▶ [Your assignment]
Using the listing below, retype exactly the lines starting at the one with "[ÚbedaBaeza-comarcal] (751, 71)" and ending at the one with "Paula Clements (25, 99)", and include both.

▶ [Data for review]
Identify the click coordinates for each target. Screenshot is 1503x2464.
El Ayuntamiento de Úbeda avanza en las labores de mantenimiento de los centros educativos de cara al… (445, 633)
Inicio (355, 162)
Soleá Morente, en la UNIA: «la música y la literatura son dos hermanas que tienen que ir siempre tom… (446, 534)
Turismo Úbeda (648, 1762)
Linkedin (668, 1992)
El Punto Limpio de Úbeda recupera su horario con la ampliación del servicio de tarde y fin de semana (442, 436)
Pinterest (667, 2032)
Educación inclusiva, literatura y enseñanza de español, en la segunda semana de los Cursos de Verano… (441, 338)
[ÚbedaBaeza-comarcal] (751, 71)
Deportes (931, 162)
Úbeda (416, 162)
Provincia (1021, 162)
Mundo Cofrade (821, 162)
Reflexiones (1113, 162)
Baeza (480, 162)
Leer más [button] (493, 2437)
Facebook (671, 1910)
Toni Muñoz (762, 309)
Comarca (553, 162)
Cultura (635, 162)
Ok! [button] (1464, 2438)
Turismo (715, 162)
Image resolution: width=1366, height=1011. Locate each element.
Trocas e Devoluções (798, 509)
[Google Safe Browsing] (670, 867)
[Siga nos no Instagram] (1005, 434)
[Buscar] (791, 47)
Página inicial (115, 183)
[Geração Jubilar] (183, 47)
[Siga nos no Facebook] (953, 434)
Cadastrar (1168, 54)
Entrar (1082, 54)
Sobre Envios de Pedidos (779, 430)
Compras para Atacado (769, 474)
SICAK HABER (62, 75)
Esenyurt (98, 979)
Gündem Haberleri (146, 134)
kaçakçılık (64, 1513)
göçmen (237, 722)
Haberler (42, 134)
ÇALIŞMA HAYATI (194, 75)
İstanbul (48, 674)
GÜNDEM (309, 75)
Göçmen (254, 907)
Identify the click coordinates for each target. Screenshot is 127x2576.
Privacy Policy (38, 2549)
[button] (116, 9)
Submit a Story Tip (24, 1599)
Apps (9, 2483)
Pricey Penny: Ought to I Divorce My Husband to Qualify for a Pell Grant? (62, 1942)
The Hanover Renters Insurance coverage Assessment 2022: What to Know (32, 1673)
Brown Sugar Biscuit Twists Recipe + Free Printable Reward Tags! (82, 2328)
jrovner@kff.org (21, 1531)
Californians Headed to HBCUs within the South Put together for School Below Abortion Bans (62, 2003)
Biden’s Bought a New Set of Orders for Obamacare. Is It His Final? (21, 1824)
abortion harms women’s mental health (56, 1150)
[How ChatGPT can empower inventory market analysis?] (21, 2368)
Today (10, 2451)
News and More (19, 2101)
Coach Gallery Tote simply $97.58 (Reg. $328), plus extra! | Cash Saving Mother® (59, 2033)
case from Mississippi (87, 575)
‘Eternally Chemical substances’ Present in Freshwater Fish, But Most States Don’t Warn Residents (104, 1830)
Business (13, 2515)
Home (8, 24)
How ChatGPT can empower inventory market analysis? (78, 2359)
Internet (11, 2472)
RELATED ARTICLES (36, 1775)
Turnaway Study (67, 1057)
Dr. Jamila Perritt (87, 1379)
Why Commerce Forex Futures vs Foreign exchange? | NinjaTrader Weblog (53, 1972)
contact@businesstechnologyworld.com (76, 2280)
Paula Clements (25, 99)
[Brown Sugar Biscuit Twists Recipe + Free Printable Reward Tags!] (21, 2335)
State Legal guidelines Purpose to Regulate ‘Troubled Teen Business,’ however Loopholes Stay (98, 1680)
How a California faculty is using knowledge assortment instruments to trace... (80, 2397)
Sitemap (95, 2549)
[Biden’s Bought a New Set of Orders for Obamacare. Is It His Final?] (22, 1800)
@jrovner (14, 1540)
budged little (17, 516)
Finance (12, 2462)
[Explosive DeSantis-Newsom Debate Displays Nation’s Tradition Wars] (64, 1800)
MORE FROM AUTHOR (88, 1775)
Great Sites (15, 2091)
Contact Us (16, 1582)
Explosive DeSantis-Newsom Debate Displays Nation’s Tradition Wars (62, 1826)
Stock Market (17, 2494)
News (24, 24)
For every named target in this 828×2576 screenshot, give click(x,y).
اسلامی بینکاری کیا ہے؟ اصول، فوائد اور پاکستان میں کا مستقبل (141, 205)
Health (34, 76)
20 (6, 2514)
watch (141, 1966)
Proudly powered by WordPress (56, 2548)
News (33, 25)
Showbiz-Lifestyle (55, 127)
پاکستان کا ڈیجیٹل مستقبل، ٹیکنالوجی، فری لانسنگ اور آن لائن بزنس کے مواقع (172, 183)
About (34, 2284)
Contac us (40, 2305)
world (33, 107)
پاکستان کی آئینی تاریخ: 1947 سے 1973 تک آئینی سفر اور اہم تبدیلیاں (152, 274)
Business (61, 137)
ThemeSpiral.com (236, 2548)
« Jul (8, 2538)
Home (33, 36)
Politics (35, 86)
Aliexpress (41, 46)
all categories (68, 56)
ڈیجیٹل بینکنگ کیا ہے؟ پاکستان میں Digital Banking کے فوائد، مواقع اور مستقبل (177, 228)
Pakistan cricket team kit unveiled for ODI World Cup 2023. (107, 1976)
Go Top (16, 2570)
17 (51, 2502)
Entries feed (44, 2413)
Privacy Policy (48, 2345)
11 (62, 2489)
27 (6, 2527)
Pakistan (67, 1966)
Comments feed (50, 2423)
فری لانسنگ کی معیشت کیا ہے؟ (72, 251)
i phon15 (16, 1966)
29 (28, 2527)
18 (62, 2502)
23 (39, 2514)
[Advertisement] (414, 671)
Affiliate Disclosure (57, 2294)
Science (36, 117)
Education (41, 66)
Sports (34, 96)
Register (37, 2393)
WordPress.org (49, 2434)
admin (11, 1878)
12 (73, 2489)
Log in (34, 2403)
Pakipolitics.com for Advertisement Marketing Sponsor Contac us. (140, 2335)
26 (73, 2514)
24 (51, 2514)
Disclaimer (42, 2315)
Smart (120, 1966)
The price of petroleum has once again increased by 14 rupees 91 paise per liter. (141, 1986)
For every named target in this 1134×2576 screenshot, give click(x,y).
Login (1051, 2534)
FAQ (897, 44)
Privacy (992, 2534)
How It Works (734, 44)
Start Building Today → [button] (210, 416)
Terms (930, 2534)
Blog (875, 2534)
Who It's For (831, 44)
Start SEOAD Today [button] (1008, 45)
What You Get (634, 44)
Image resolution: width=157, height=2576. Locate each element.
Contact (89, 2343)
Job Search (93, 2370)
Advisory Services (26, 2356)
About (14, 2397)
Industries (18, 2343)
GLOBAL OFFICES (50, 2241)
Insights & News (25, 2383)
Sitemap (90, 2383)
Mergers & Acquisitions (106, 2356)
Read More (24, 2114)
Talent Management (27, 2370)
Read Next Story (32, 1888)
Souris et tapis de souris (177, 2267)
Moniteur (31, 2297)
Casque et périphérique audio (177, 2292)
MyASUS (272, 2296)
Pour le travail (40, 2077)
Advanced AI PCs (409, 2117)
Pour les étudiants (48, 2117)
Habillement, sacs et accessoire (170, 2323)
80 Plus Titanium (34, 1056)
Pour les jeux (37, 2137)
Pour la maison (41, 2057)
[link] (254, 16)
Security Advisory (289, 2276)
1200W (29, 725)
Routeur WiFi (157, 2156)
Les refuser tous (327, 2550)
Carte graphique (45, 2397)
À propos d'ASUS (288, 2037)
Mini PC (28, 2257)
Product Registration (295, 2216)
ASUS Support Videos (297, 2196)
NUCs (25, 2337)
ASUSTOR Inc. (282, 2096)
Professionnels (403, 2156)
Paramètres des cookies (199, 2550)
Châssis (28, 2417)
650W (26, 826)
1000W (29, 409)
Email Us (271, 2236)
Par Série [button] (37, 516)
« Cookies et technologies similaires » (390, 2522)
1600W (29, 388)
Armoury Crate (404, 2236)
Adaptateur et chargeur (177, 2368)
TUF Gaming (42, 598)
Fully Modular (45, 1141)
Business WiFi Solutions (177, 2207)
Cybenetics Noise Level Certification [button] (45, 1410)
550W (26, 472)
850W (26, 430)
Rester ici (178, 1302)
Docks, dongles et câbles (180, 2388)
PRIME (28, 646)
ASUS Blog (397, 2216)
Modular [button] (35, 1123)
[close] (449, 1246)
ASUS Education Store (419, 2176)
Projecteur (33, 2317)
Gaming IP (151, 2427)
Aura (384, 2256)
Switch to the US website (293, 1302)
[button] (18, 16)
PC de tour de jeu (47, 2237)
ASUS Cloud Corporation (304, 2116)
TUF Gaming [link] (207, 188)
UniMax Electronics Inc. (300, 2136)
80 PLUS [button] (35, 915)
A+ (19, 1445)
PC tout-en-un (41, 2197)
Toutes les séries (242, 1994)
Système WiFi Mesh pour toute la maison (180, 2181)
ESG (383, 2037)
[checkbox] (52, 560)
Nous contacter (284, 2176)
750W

▶ [Your solution]
[ÚbedaBaeza-comarcal] (751, 71)
Deportes (931, 162)
Úbeda (416, 162)
Provincia (1021, 162)
Mundo Cofrade (821, 162)
Reflexiones (1113, 162)
Baeza (480, 162)
Leer más [button] (493, 2437)
Facebook (671, 1910)
Toni Muñoz (762, 309)
Comarca (553, 162)
Cultura (635, 162)
Ok! [button] (1464, 2438)
Turismo (715, 162)
Image resolution: width=1366, height=1011. Locate each element.
Trocas e Devoluções (798, 509)
[Google Safe Browsing] (670, 867)
[Siga nos no Instagram] (1005, 434)
[Buscar] (791, 47)
Página inicial (115, 183)
[Geração Jubilar] (183, 47)
[Siga nos no Facebook] (953, 434)
Cadastrar (1168, 54)
Entrar (1082, 54)
Sobre Envios de Pedidos (779, 430)
Compras para Atacado (769, 474)
SICAK HABER (62, 75)
Esenyurt (98, 979)
Gündem Haberleri (146, 134)
kaçakçılık (64, 1513)
göçmen (237, 722)
Haberler (42, 134)
ÇALIŞMA HAYATI (194, 75)
İstanbul (48, 674)
GÜNDEM (309, 75)
Göçmen (254, 907)
Identify the click coordinates for each target. Screenshot is 127x2576.
Privacy Policy (38, 2549)
[button] (116, 9)
Submit a Story Tip (24, 1599)
Apps (9, 2483)
Pricey Penny: Ought to I Divorce My Husband to Qualify for a Pell Grant? (62, 1942)
The Hanover Renters Insurance coverage Assessment 2022: What to Know (32, 1673)
Brown Sugar Biscuit Twists Recipe + Free Printable Reward Tags! (82, 2328)
jrovner@kff.org (21, 1531)
Californians Headed to HBCUs within the South Put together for School Below Abortion Bans (62, 2003)
Biden’s Bought a New Set of Orders for Obamacare. Is It His Final? (21, 1824)
abortion harms women’s mental health (56, 1150)
[How ChatGPT can empower inventory market analysis?] (21, 2368)
Today (10, 2451)
News and More (19, 2101)
Coach Gallery Tote simply $97.58 (Reg. $328), plus extra! | Cash Saving Mother® (59, 2033)
case from Mississippi (87, 575)
‘Eternally Chemical substances’ Present in Freshwater Fish, But Most States Don’t Warn Residents (104, 1830)
Business (13, 2515)
Home (8, 24)
How ChatGPT can empower inventory market analysis? (78, 2359)
Internet (11, 2472)
RELATED ARTICLES (36, 1775)
Turnaway Study (67, 1057)
Dr. Jamila Perritt (87, 1379)
Why Commerce Forex Futures vs Foreign exchange? | NinjaTrader Weblog (53, 1972)
contact@businesstechnologyworld.com (76, 2280)
Paula Clements (25, 99)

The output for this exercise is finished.